Il est pour cette raison impératif de changer de paradigme et de passer d’un modèle « réactif » à un modèle « proactif ». Restreindre les interfaces entre les humains et la faune sauvage est sans aucun doute le meilleur moyen de prévenir l’apparition de maladies infectieuses émergentes. Plutôt que de déployer des efforts et des sommes considérables pour combattre les effets délétères de ces agents pathogènes, l’accent devrait au contraire être mis sur la prévention de leur apparition en adoptant des mesures fortes de préservation de la biodiversité. L’UE prétend être aux avant-postes du combat contre le trafic de faune sauvage, mais, du fait de sa législation inadaptée, ses manques de moyens et ses sanctions non dissuasives, elle fait au contraire preuve de laxisme dans la régulation de ce commerce illicite. Alors que plusieurs centaines de tonnes de viande de brousse seraient importées chaque année à l’aéroport de Paris Charles de Gaulle, seulement 2,5 % des bagages font l’objet de fouilles et les contrevenants sont très rarement verbalisés. L’UE aurait beaucoup à gagner à endosser le rôle de leadership dans la lutte contre le trafic de faune sauvage, sans compter qu’elle est par ailleurs signataire de l’accord de la convention sur le commerce international des espèces de faune et de flore sauvages menacées d’extinction (CITES) dont le but est de veiller à ce que le commerce de faune et de plantes ne menace pas leur survie. L’UE devrait renforcer ses procédures de contrôle aux frontières avec des méthodes de détection performantes et du personnel dédié, améliorer sa législation et développer des juridictions spécialisées pour traiter les crimes environnementaux. Un meilleur contrôle aux frontières est par ailleurs un prérequis à tout effort de lutte contre le trafic faunique car, outre l’interpellation des contrevenants, il permettrait d’évaluer plus précisément l’ampleur de ce commerce illégal en termes d’espèces, de volumes et d’origines. Cela participerait à améliorer le cadre juridique au sein de l’UE et à orienter les politiques de conservation dans les pays d’origine de la marchandise confisquée.
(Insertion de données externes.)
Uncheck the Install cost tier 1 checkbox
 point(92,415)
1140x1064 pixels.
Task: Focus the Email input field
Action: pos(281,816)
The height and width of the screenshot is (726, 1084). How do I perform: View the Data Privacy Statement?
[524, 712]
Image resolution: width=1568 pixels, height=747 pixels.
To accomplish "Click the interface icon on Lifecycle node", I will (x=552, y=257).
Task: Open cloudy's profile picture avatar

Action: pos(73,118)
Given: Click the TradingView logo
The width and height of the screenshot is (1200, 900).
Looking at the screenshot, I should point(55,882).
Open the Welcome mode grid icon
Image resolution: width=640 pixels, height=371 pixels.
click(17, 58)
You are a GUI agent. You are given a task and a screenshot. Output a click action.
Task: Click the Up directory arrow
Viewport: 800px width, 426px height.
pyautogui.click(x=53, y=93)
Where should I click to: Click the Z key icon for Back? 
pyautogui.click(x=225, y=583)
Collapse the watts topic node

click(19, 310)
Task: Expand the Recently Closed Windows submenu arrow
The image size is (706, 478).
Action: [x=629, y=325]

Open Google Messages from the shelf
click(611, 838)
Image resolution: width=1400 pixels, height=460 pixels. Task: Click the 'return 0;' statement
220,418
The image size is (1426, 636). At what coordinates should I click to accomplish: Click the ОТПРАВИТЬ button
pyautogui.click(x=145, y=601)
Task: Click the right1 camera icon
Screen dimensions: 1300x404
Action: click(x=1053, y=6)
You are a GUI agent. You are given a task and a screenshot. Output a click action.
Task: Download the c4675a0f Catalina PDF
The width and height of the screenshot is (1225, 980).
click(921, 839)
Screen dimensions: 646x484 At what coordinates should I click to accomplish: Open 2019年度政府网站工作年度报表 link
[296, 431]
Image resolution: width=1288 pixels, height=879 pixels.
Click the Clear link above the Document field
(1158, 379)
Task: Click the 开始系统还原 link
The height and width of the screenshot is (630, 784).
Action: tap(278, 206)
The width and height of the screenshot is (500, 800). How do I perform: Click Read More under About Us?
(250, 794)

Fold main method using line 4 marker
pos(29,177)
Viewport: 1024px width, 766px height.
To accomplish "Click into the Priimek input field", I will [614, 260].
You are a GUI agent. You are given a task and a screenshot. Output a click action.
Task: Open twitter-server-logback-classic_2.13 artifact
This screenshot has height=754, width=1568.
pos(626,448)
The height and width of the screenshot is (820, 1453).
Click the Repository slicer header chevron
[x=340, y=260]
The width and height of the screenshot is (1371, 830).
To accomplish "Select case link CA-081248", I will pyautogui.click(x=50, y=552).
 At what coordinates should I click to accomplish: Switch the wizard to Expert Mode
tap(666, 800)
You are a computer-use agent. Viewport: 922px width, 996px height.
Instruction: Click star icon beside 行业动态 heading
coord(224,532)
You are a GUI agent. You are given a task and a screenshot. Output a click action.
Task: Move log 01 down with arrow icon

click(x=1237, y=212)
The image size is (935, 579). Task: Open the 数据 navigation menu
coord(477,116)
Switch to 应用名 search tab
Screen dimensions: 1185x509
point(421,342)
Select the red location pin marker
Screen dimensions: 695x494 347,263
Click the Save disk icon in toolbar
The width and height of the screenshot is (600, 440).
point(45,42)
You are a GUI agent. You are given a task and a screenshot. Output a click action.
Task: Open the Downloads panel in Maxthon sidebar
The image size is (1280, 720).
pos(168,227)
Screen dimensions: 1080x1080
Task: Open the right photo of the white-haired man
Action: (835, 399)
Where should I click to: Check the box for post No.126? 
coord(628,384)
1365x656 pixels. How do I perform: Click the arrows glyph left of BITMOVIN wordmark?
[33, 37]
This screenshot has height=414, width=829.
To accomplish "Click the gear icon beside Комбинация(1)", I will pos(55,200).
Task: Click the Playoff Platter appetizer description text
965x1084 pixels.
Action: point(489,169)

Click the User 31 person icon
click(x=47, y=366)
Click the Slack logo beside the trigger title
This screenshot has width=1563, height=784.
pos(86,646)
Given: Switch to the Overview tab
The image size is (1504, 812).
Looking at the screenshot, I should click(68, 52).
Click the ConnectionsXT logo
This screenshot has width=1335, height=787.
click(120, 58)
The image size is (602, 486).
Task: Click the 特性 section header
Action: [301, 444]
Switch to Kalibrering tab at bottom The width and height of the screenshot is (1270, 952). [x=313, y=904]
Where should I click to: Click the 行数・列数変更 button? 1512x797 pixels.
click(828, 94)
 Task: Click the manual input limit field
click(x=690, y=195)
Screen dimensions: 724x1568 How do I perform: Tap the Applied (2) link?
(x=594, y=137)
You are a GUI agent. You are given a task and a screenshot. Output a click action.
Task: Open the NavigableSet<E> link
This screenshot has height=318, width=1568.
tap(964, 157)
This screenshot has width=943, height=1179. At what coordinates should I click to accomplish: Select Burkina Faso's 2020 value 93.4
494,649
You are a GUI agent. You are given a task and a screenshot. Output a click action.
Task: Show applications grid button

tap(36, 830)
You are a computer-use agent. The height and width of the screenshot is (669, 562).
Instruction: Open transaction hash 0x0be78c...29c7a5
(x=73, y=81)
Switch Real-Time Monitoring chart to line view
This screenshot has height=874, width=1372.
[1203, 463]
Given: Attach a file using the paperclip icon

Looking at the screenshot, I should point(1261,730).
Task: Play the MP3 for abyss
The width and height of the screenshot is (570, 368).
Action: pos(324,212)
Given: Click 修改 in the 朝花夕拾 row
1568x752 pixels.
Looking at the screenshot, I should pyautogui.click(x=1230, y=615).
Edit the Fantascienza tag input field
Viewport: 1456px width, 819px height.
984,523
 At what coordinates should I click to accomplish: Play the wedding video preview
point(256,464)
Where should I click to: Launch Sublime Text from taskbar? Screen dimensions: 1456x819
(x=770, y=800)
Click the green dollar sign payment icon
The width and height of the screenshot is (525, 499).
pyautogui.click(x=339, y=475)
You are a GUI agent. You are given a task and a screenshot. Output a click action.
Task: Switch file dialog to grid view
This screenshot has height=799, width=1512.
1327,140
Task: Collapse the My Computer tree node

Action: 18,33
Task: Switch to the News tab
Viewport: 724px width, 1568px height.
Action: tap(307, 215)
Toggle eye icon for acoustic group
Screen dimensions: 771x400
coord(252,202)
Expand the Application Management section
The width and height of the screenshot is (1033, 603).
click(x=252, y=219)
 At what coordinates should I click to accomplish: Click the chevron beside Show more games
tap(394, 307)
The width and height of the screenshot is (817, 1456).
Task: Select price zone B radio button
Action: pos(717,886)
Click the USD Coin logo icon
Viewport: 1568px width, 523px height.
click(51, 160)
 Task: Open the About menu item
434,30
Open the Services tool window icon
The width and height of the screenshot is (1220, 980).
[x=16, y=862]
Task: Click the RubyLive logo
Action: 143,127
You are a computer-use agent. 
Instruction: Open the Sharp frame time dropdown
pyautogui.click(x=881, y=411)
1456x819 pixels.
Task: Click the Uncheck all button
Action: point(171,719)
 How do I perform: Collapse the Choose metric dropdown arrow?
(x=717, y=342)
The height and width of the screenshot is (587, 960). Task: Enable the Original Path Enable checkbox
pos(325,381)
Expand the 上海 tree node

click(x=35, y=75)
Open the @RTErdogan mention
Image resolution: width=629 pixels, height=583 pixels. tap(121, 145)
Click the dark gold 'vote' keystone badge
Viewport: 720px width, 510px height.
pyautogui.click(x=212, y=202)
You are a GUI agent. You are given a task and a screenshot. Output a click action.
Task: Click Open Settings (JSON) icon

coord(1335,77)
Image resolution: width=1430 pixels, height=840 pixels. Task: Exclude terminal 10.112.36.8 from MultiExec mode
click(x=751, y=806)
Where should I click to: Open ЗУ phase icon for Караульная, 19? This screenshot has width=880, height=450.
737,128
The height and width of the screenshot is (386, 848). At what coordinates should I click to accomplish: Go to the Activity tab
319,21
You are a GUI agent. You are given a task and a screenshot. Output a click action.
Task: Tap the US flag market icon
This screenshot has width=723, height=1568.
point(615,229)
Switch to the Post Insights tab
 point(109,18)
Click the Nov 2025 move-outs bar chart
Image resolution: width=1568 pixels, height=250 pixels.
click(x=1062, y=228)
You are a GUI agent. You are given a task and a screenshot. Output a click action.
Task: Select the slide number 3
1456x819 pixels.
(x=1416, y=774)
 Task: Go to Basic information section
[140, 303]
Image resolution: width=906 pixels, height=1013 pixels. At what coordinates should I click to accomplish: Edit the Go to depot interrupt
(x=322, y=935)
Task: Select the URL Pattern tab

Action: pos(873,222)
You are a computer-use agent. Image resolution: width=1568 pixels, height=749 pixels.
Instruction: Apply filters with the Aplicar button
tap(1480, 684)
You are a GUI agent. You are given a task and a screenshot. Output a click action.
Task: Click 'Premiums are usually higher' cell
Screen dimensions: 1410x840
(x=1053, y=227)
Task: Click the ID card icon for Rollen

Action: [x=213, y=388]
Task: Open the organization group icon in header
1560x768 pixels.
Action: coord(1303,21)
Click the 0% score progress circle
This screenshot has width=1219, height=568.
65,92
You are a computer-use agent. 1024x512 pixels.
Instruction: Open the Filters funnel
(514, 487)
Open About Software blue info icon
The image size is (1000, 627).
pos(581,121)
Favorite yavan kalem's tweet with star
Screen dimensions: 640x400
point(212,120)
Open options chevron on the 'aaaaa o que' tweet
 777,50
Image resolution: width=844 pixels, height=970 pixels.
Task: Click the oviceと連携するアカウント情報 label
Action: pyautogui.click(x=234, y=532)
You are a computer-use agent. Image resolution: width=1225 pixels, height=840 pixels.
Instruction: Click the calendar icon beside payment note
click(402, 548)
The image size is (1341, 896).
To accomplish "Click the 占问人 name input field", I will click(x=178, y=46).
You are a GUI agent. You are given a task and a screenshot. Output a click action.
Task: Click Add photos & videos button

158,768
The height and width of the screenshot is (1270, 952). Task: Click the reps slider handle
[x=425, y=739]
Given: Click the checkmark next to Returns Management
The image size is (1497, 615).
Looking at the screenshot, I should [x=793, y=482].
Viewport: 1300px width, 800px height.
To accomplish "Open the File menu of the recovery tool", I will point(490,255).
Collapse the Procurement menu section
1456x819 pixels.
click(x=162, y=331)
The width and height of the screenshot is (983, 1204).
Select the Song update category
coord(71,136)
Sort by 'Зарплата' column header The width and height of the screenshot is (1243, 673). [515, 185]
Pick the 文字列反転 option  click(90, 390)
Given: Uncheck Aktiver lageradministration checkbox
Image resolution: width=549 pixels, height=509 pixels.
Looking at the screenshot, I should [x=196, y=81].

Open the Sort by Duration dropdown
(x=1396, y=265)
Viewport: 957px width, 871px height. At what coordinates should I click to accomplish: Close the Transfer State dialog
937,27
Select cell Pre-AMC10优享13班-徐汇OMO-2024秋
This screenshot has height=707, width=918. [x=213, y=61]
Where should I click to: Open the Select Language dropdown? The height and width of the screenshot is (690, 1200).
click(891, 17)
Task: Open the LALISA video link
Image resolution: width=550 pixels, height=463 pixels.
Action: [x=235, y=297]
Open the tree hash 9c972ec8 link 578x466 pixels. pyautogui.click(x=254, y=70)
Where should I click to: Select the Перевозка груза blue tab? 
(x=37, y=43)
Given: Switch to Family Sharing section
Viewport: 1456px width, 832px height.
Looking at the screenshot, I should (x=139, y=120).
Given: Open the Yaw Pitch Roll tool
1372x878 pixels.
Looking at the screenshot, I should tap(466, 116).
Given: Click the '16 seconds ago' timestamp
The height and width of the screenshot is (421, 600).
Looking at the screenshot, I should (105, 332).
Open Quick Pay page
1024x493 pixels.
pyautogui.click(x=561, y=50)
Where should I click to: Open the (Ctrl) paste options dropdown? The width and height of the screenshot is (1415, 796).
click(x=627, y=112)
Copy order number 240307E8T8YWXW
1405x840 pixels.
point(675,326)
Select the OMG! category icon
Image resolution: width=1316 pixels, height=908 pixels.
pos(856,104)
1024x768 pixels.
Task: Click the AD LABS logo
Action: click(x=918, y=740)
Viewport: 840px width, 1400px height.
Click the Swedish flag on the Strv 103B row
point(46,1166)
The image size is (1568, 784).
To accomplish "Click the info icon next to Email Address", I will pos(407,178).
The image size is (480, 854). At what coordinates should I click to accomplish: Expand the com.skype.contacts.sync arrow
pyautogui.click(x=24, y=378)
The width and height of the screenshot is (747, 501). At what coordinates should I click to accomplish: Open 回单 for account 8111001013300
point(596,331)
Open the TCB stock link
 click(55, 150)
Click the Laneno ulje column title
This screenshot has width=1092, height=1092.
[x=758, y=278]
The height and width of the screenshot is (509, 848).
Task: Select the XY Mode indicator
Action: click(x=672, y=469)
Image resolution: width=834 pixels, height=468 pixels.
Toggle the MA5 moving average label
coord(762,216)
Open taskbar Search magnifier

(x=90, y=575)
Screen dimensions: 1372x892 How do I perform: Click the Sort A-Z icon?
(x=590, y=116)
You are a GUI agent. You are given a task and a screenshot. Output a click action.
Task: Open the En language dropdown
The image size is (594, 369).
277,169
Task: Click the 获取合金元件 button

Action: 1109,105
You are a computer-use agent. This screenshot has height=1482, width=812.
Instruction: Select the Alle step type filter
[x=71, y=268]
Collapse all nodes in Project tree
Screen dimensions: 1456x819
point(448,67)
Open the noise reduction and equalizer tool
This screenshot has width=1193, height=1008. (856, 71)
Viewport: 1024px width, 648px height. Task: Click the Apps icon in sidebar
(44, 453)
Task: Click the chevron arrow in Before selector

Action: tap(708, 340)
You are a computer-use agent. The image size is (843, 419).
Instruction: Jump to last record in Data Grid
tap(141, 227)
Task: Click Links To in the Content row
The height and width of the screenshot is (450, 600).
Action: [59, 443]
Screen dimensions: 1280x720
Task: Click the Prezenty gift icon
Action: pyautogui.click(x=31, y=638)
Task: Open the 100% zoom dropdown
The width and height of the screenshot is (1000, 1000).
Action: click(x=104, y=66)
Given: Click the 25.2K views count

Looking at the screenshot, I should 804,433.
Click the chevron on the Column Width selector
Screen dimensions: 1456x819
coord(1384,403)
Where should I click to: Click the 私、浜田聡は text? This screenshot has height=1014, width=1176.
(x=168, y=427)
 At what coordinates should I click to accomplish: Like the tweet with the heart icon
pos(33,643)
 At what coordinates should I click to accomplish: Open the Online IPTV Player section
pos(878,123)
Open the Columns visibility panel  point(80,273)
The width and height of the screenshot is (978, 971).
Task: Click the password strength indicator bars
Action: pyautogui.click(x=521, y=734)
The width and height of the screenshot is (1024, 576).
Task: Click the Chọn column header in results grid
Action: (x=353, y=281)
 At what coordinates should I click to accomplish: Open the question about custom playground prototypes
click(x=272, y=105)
Le contrôle du trafic de faune sauvage implique également que les espèces puissent être formellement identifiées, ce qui n’est pas toujours possible pour les produits dérivés comme la viande de brousse. Financer largement la recherche médico-légale appliquée à la faune sauvage (wildlife forensic science) et promouvoir le développement d’un réseau de laboratoires dédiés à cette discipline devraient être la pierre angulaire du plan européen pour infléchir le trafic faunique. La médecine légale appliquée à la criminalité environnementale est en effet une discipline novatrice indispensable dans la lutte contre le commerce faunique car, lorsqu’un crime est commis, elle permet d’établir les preuves d’une infraction qui peuvent ensuite servir pour une instruction au tribunal. Afin de renforcer le rôle de cette médecine légale dans la lutte contre le trafic faunique, tout l’enjeu est de rendre les technologies de pointe dans le domaine de la biologie moléculaire (par exemple la génomique et les analyses isotopiques) largement disponibles et faciles d’utilisation et d’enrichir des bases de données scientifiques afin que chaque espèce protégée par la CITES dispose d’une « signature biologique ». L’UE a recours à cette médecine légale dans des domaines où elle souhaite défendre ses intérêts économiques comme le commerce du bois et la pêche. Il serait donc parfaitement envisageable de faire la même chose pour lutter contre le trafic de faune sauvage. Cette approche préventive qui mériterait par ailleurs d’être intégrée au plan d’action européen pour la faune sauvage (EU-Wildlife Action Plan), contribuerait autant à infléchir l’érosion de la biodiversité qu’à répondre à des questions de santé publique en diminuant drastiquement le risque d’importation de maladies émergentes en Europe.